The Acceptance Speech of Claude A. Watson

An unsigned obituary in the March, 1978 edition of The National Statesman says:

     Dr. Claude A. Watson, Prohibition Presidential Nominee in 1944 and 1948, went to his eternal reward on January 3, 1978.  Ninety-two years of age, Mr. Watson leaves behind Mrs. Maude L. Watson, 2 children, 10 grandchildren, and three great-grandchildren.
     A michigan native, Mr. Watson graduated from Alma College and served as a Free Methodist pastor and conference superintendent.  He moved to California and established a very successful law practice there.  He was licensed to practice before the Federal and US Supreme courts.
     In 1936, he was the Prohibition Vice-Presidential Nominee, running with Dr. D. Leigh Colvin.  In 1944 and 1948, he carried the banner as the Presidential Nominee.  He gained nationwide publicity in 1944, when he questioned why President Roosevelt would not let him have the priority rights needed in wartime for air passage.  When reporters asked Mr. Roosevelt, Mr. Watson got his air tickets.  In 1948, he because the first US presidential nominee to fly his own campaign plane,... and he sent Mrs. Watson on a well publicized trip to the White House to measure for drapes, etc. in case they moved in after the election.
     Dr. Watson's well-reasoned speeches attracted many to the party and among those are many who are leaders, today."

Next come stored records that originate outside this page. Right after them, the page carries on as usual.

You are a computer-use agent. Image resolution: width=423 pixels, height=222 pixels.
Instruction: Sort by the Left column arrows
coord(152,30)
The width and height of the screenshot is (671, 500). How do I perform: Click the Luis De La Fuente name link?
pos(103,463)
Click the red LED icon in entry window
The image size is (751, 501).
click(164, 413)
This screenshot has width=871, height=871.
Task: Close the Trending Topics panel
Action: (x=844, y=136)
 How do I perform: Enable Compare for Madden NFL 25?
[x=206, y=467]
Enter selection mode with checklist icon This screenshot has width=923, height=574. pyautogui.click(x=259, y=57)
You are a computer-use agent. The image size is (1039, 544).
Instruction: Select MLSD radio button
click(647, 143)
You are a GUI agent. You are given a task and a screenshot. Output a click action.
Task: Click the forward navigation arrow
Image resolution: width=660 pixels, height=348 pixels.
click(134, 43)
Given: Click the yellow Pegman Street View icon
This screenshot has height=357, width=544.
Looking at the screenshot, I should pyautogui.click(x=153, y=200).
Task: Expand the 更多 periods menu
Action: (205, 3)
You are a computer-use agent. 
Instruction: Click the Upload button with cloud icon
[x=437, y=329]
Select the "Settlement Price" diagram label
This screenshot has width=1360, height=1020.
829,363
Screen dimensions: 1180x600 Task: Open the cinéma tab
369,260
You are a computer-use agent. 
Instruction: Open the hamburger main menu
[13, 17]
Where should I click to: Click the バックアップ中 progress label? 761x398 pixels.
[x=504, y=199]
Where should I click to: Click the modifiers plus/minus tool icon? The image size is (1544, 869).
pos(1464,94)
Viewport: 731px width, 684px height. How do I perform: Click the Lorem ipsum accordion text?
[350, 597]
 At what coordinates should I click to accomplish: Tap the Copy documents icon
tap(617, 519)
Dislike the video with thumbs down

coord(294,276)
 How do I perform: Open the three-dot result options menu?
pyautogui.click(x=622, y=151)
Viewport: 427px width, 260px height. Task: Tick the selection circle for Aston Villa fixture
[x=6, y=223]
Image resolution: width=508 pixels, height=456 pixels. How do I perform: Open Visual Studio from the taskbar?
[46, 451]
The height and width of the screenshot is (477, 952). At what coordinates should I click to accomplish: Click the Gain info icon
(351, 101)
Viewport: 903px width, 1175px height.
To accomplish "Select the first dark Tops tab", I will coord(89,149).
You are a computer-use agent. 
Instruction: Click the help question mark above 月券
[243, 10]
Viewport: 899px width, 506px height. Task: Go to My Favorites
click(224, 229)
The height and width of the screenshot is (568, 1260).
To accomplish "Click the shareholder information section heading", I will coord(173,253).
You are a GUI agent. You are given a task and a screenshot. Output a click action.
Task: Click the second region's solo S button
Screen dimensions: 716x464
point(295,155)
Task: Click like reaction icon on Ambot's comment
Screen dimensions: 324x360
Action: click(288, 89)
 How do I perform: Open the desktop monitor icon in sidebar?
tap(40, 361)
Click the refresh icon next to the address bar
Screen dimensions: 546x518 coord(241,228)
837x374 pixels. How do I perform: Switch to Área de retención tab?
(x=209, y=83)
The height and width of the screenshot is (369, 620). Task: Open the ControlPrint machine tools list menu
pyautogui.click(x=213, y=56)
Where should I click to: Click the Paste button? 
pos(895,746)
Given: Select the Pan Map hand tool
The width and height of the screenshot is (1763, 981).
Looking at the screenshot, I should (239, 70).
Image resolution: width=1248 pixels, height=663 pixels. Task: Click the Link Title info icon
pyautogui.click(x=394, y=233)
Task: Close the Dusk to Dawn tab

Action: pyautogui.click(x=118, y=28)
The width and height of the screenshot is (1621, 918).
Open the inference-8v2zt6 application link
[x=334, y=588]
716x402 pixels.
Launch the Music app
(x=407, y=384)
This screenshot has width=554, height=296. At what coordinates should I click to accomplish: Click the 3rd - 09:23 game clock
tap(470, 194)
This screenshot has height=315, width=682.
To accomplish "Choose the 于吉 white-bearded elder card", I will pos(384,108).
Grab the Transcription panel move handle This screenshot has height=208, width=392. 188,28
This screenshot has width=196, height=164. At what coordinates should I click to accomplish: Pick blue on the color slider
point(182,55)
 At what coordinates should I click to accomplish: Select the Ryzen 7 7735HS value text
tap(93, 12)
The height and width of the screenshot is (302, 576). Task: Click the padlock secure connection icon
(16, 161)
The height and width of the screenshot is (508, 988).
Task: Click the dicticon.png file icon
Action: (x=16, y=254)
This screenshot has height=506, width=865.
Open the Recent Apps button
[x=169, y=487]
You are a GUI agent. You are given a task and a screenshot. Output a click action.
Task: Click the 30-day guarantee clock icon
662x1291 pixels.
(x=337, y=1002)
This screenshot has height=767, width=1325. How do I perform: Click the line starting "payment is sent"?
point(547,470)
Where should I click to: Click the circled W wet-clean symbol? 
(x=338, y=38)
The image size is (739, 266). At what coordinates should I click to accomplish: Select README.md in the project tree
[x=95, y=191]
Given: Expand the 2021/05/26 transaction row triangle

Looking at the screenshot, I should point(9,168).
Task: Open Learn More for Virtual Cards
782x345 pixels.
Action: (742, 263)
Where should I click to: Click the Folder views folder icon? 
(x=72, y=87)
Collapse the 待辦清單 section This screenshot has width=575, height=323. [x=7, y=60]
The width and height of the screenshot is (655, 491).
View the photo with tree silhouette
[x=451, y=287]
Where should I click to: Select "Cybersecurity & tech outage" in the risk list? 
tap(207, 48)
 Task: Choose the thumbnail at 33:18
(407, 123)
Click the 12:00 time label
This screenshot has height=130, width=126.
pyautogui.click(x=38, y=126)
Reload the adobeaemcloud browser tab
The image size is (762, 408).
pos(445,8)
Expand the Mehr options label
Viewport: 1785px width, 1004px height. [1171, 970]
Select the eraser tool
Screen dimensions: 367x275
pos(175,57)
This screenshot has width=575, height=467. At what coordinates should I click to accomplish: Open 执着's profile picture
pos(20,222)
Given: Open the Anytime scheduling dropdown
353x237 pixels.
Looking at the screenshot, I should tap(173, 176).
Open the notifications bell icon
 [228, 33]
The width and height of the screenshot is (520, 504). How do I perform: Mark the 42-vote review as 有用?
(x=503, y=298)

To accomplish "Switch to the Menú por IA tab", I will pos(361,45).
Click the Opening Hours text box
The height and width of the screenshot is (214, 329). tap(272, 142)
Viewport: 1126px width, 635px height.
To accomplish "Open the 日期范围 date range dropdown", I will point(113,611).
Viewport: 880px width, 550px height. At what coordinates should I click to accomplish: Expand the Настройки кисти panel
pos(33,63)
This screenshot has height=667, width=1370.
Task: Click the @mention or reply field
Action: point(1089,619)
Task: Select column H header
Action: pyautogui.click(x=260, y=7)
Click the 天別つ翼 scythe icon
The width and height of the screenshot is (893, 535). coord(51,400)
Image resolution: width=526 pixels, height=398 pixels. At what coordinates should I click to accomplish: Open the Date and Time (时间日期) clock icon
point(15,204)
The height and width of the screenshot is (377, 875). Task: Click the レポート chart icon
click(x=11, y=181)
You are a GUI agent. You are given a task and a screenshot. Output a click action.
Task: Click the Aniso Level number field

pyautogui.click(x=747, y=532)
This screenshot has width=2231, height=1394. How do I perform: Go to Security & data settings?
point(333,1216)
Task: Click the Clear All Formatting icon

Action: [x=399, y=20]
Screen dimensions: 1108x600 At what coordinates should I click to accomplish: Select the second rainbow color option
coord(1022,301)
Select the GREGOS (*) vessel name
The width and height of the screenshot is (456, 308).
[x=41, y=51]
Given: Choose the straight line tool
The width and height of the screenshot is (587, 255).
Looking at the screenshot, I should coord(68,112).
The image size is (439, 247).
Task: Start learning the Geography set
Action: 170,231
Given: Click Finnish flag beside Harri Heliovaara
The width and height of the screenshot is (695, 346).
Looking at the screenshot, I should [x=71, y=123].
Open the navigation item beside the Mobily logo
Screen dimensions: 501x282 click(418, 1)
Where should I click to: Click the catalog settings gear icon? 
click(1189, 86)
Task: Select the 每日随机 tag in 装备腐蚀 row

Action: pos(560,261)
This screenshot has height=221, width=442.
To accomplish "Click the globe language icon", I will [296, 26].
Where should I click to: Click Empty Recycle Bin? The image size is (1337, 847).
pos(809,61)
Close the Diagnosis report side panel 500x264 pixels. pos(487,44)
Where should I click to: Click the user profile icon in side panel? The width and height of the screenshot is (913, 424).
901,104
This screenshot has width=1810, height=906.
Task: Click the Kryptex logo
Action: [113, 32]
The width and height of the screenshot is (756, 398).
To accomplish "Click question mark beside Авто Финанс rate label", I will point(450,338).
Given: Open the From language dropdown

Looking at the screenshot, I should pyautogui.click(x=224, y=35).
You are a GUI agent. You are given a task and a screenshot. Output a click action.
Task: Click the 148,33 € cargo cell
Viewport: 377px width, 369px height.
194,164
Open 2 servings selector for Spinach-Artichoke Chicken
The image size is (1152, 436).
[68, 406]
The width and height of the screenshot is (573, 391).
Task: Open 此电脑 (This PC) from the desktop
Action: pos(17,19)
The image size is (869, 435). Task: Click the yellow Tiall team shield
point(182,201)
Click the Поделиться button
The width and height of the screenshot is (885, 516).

Dr.Claude A. Watson, J.D., L.L.D., the Prohibition Party's nominee for President in 1948, is a resident of Highland Park, a suburb of Los Angeles, California.  He is nationally known as a speaker and writer on the subject of good government.  As the Prohibition Party's candidate for President in 1944, he polled one of the largest votes ever cast for one of that Party's nominees.
     Born in a frame-log cabin near Manton, Michigan, June 6, 1885, he was educated in the Michigan public schools, attending high school and college at Alma, Michigan.  His first job upon leaving college was work as an accountant and auditor for a subsidiary of  the United States Steel Corporation.  Subsequently, he became General Manager of the Four Drive Tractor Company, Inc.
     In 1928, he was admitted to the practice of law in California.  As a member of the State Bar of California, he is now licensed to practice before the federal courts and the Supreme Court of the United States, as well as before all of the courts of California.
     Following in the footsteps of his father, Joseph A. Watson, who served as a minister and a District Superintendent of the Free Methodist Church for many years, Dr. Watson became an ordained minister of that church in 1913.  Although now not serving a pastorate in the ministry, he is active in the work of the church.  He is General Counsel of the Free Methodist Church of North America, and Secretary of the Executive Commission of that body.
     He has 3 college degrees:  Bachelor of Law, Doctor of Jurisprudence, and Doctor of Laws.  In his booklets, "God's Plan for Civil Government," "Fifth Columnists in America," and "Bloody Hands," he eloquently points to the need of Christianity in government.

-- Reprinted from the 1947 Convention souvenir booklet.